Very recently, the assembled geeks at Star Wars Celebration V were treated to some long-lost footage which had been left out of Return of the Jedi: a shadowy Luke Skywalker putting together his lightsaber and getting a telepathic message from daddy Darth Vader. The film clip is less than one minute long, but for countless Star Wars fans, it warranted euphoric screaming, followed by hours upon hours of careful analysis, which included harassing Mark Hamill who subsequently claimed that he never actually filmed the scene in question. Presumably, they just happened to have a stand-in with the notable Hamill chin-cleft. Or beat one up until they did.

George Lucas is a notoriously shifty guy, especially when it comes to delivering to the fans of his work. While his dismissive temperament regarding the demands of the public seem to say a lot about his steadfast artistic integrity, the directors who worked on Star Wars alongside him have openly stated that after the first Star Wars movie was released, Lucas’ interests immediately shifted to selling toys and merchandise instead of creating a coherent narrative. Judging by other “lost” scenes in which brother-and-sister pair Luke and Leia are about to engage in a full-on makeout party, these statements about Lucas’ wavering artistic integrity are probably true.

The excitement over unearthing lost scenes from Star Wars needs a frame of emotional reference for people who don’t feel an innate sense of dedication to the whole Star Wars thing, so let me translate this into a few other languages :

It’s like Robert Plant finding a song that was left off of Led Zeppelin IV on a tape in his attic.

It’s like someone lifted up a dresser at the convent of Siessen and found a stack of M. I. Hummel drawings.

It’s like [insert thing that you really like] was enhanced by the discovery of [insert lost element of that thing].

While I enjoy Star Wars a whole lot, and have even had some professional involvement with it, I find that I’m pretty far removed from a mentality which would vocally cheer an interesting, but essentially meaningless, addition to a thing which is iconic enough by itself.
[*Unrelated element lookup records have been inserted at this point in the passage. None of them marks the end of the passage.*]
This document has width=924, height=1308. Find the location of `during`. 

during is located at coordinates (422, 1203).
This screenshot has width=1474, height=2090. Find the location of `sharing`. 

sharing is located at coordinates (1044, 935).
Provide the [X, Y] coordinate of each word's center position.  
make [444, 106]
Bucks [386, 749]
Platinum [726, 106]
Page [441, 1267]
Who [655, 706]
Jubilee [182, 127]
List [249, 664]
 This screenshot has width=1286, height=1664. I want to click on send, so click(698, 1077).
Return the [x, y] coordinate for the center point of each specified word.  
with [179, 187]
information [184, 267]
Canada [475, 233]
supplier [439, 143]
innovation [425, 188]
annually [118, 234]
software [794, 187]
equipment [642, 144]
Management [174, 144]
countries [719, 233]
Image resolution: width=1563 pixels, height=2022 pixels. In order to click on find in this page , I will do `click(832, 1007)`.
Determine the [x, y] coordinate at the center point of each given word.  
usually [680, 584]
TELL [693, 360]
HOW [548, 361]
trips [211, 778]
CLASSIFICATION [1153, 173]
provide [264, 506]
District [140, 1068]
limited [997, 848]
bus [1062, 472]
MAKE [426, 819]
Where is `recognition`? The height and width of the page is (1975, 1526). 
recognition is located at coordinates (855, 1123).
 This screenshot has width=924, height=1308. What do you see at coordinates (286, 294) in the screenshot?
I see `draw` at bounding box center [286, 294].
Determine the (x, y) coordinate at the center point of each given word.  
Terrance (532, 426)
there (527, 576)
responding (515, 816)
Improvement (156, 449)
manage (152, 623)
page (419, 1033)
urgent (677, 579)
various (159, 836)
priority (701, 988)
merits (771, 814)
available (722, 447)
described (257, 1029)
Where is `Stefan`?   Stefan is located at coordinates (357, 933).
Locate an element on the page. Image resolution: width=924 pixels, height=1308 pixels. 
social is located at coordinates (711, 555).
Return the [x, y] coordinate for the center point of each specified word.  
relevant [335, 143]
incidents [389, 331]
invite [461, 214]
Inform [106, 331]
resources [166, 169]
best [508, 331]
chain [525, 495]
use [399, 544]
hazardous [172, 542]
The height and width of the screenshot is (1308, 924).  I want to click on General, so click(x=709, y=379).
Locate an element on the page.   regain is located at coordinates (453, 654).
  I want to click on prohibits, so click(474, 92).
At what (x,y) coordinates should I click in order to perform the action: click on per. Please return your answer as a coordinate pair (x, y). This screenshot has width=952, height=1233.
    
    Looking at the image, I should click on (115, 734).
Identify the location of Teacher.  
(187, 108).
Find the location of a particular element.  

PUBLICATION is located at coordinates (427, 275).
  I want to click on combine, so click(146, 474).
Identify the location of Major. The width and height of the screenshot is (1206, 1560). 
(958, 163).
It’s this pervasive desire to extract every iota of enjoyment from any given property that sometimes ruins the thing itself - and Star Wars has been extracted far beyond what its original content was able to provide. Entire books have been dedicated to the exploration of the lives of creatures which appeared in the background for literally one second. Innumerable, very sightly different DVD releases later, and alongside the current hype for fancy (but highly conditional) a Blu-Ray set, Star Wars has been completely bled dry, and Lucas has strung up the corpse to puppet like a very, very sad marionette.

There comes a point when we depend on our enjoyment of something so intensely that we force it to take on a certain obligation to us, whether it likes it or not, and it stops being enjoyable. This principle played itself out in college when I was dating a music major whose desire to dissect every audible facet of every song had completely robbed her of actually enjoying music for what it was--an imperfect art made by imperfect people. I’m now a painter, but I once refused to take any painting courses while I was in school because I didn’t want something I loved to be torn apart and put back together again in front of me. This was a process that I needed to embrace by myself and make all of the necessary mistakes along the way.

Sometimes, our love of something is predicated on the parts of it that we don’t understand or which are not completely transparent, which is an idea that dates as far back as the Old Testament: Adam watches Eve being formed from the inside-out by the hand of God and is disgusted with the process and lack of mystery about scary woman-guts. Sure, I’d love to see every Star Wars line flub, cut scene and Carrie Fisher nip-slip - but I’m not going to pay extra for it. It’s like paying admission to enter a gallery where the artist only puts his palettes on display. We know that they exist--do we really need to cheer them?